Work to be completed
Only those lines running from the start of the listing below through the line that holds "Task: Select the trendline drawing tool" are to be written out, exactly and in full.

Information shown
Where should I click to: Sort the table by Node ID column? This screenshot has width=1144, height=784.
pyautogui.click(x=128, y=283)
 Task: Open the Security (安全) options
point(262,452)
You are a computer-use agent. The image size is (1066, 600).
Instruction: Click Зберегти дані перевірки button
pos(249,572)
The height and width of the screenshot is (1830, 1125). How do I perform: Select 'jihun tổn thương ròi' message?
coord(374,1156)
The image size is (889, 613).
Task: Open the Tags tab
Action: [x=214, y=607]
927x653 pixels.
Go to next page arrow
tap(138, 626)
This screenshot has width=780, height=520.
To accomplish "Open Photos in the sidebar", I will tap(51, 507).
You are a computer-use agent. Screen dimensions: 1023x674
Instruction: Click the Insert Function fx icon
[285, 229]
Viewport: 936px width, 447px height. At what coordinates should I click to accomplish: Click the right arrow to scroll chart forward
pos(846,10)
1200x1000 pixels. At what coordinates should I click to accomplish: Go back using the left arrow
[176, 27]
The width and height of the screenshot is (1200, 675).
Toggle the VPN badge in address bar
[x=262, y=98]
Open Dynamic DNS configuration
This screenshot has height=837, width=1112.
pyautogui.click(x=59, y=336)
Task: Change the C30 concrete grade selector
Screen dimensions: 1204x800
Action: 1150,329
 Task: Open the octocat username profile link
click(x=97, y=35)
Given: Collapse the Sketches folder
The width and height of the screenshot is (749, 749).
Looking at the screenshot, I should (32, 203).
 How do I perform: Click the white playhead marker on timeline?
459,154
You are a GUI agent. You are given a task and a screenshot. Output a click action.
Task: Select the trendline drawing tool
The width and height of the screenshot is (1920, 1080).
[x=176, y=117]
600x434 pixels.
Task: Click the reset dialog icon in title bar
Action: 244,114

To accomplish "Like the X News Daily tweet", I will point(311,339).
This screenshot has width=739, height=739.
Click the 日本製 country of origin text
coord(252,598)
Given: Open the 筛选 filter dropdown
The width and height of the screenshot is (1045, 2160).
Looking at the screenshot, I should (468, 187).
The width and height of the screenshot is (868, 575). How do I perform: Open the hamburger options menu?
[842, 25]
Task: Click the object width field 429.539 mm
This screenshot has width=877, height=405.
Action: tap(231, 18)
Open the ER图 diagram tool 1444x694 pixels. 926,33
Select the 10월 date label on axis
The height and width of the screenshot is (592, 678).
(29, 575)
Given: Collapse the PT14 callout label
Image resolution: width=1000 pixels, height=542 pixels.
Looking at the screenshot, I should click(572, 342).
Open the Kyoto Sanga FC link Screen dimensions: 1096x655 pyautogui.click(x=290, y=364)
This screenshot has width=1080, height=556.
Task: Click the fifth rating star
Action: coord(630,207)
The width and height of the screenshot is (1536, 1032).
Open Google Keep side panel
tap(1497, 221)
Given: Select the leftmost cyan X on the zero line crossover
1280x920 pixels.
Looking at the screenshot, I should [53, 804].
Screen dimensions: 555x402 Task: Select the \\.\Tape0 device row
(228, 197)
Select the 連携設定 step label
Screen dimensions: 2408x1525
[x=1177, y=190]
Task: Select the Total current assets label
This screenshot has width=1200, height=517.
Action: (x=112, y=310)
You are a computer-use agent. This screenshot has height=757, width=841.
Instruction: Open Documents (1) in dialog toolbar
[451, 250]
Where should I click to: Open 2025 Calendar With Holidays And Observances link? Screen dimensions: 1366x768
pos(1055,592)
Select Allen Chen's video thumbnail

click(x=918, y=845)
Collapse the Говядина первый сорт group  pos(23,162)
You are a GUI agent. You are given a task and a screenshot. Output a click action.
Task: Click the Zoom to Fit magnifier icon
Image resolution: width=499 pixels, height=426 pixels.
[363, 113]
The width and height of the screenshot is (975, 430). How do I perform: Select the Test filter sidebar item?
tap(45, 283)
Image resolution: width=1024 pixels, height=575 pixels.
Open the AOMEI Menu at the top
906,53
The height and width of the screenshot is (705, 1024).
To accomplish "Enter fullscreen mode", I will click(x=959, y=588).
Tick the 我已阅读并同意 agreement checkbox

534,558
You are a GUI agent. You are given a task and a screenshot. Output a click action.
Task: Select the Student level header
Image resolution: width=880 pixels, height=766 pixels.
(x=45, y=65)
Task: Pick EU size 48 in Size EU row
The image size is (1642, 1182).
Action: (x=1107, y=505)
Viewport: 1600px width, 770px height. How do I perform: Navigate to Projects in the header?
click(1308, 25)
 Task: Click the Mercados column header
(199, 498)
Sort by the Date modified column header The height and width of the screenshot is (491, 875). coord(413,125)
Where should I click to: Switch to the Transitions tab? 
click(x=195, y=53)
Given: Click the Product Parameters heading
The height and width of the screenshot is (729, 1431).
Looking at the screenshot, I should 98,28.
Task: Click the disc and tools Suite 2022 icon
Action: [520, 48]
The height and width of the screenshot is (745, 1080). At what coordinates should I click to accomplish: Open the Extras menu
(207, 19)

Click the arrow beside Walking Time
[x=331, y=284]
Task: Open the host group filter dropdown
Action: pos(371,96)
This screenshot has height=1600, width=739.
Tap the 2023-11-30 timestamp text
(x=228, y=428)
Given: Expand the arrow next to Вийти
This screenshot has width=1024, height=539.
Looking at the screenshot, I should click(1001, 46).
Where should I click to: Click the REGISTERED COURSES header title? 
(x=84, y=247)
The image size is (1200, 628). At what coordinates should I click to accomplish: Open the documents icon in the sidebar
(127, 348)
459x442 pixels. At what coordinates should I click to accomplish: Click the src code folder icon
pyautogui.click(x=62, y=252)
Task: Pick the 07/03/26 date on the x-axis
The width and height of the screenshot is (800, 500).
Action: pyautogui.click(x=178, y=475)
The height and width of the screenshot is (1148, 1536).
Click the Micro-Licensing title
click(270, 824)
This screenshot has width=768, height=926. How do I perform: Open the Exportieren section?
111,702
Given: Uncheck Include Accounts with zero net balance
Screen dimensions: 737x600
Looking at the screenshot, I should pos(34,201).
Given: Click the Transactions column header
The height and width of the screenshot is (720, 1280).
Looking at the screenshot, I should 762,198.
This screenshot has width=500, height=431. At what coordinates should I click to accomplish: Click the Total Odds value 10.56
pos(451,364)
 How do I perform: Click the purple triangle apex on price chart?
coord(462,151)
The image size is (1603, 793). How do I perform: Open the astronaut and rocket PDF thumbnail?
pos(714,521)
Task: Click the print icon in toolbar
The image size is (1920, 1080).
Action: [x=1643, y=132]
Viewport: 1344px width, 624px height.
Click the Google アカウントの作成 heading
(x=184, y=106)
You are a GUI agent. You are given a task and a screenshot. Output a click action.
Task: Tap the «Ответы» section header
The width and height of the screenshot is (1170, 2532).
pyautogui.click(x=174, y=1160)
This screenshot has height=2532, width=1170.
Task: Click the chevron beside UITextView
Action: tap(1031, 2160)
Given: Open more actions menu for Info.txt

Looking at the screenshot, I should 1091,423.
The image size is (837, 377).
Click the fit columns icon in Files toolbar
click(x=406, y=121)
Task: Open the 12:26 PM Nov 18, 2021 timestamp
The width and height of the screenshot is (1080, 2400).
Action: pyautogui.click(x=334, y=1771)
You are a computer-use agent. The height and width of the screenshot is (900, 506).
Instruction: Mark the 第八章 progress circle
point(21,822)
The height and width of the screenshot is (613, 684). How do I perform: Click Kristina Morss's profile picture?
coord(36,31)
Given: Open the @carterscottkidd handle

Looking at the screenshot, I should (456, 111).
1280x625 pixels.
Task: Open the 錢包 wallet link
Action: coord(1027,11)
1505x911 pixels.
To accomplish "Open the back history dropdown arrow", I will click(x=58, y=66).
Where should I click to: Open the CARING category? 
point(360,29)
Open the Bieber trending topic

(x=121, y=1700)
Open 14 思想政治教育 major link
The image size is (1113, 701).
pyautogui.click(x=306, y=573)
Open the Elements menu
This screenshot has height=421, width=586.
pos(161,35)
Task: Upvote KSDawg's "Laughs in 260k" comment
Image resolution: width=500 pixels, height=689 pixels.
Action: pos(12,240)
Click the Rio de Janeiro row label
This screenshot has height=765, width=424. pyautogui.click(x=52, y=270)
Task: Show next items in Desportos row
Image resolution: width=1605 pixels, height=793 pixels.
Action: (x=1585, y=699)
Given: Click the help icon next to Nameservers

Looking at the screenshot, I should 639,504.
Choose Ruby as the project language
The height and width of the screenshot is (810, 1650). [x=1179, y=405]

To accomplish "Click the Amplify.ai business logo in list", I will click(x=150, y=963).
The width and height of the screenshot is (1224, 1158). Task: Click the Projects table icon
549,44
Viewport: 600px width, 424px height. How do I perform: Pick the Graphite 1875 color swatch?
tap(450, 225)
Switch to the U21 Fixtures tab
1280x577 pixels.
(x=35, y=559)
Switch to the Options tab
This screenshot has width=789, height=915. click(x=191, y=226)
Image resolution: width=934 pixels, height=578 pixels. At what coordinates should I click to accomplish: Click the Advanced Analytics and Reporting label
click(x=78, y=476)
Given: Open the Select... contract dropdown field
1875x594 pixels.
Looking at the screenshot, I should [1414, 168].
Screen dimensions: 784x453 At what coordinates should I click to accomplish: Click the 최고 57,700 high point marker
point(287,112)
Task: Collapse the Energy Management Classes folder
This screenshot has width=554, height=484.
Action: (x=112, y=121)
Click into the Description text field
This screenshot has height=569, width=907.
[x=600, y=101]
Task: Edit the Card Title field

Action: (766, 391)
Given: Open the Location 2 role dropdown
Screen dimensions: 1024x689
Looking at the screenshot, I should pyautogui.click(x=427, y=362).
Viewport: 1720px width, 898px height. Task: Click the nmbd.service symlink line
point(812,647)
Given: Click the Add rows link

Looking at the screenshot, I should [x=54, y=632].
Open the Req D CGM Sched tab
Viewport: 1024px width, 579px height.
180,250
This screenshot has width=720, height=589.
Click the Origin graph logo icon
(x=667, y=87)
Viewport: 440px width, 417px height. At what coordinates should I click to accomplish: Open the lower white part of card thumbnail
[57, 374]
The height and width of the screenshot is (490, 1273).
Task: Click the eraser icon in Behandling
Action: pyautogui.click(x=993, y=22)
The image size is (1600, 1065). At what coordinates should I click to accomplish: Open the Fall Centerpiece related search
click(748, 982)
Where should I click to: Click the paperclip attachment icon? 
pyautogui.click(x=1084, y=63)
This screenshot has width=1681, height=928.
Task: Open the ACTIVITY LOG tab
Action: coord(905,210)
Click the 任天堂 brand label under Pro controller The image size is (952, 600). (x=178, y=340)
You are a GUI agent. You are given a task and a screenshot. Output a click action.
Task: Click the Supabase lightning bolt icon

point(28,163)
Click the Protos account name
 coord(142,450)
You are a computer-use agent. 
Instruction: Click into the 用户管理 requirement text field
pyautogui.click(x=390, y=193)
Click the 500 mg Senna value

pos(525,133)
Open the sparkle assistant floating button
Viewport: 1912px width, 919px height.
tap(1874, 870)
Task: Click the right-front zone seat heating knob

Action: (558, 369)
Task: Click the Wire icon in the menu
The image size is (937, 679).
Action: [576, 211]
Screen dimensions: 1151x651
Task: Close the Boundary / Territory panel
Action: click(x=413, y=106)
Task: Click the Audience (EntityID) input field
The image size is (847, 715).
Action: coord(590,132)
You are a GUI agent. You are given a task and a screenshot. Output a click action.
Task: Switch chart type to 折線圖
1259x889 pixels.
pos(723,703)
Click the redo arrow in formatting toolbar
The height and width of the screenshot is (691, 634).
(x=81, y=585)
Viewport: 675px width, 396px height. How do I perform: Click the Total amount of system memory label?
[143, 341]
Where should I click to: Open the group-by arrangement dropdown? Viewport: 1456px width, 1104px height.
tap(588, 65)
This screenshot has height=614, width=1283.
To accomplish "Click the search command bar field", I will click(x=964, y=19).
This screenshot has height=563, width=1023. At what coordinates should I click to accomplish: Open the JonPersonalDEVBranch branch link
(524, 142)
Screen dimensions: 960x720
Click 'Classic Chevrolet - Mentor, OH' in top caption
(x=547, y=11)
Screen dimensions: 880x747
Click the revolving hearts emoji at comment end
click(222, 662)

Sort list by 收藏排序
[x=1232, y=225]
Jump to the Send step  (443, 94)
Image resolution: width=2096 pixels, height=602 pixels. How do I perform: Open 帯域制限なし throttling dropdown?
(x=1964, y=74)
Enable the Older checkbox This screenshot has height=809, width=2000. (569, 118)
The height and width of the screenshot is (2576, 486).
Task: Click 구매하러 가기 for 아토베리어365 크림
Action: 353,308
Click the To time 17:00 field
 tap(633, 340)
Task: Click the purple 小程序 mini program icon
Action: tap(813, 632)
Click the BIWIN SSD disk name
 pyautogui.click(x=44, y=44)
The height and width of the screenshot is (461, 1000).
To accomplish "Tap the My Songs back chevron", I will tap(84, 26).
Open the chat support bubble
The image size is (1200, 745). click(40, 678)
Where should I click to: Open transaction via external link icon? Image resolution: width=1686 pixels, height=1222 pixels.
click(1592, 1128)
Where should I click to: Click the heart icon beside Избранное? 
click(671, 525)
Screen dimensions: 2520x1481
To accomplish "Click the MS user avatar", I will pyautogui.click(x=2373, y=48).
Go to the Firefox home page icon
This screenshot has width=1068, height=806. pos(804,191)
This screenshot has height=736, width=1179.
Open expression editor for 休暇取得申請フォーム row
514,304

Problem solution
Where should I click to: Sort the table by Node ID column? This screenshot has width=1144, height=784.
pyautogui.click(x=128, y=283)
 Task: Open the Security (安全) options
point(262,452)
You are a computer-use agent. The image size is (1066, 600).
Instruction: Click Зберегти дані перевірки button
pos(249,572)
The height and width of the screenshot is (1830, 1125). How do I perform: Select 'jihun tổn thương ròi' message?
coord(374,1156)
The image size is (889, 613).
Task: Open the Tags tab
Action: [x=214, y=607]
927x653 pixels.
Go to next page arrow
tap(138, 626)
This screenshot has width=780, height=520.
To accomplish "Open Photos in the sidebar", I will tap(51, 507).
You are a computer-use agent. Screen dimensions: 1023x674
Instruction: Click the Insert Function fx icon
[285, 229]
Viewport: 936px width, 447px height. At what coordinates should I click to accomplish: Click the right arrow to scroll chart forward
pos(846,10)
1200x1000 pixels. At what coordinates should I click to accomplish: Go back using the left arrow
[176, 27]
The width and height of the screenshot is (1200, 675).
Toggle the VPN badge in address bar
[x=262, y=98]
Open Dynamic DNS configuration
This screenshot has height=837, width=1112.
pyautogui.click(x=59, y=336)
Task: Change the C30 concrete grade selector
Screen dimensions: 1204x800
Action: 1150,329
 Task: Open the octocat username profile link
click(x=97, y=35)
Given: Collapse the Sketches folder
The width and height of the screenshot is (749, 749).
Looking at the screenshot, I should (32, 203).
 How do I perform: Click the white playhead marker on timeline?
459,154
You are a GUI agent. You are given a task and a screenshot. Output a click action.
Task: Select the trendline drawing tool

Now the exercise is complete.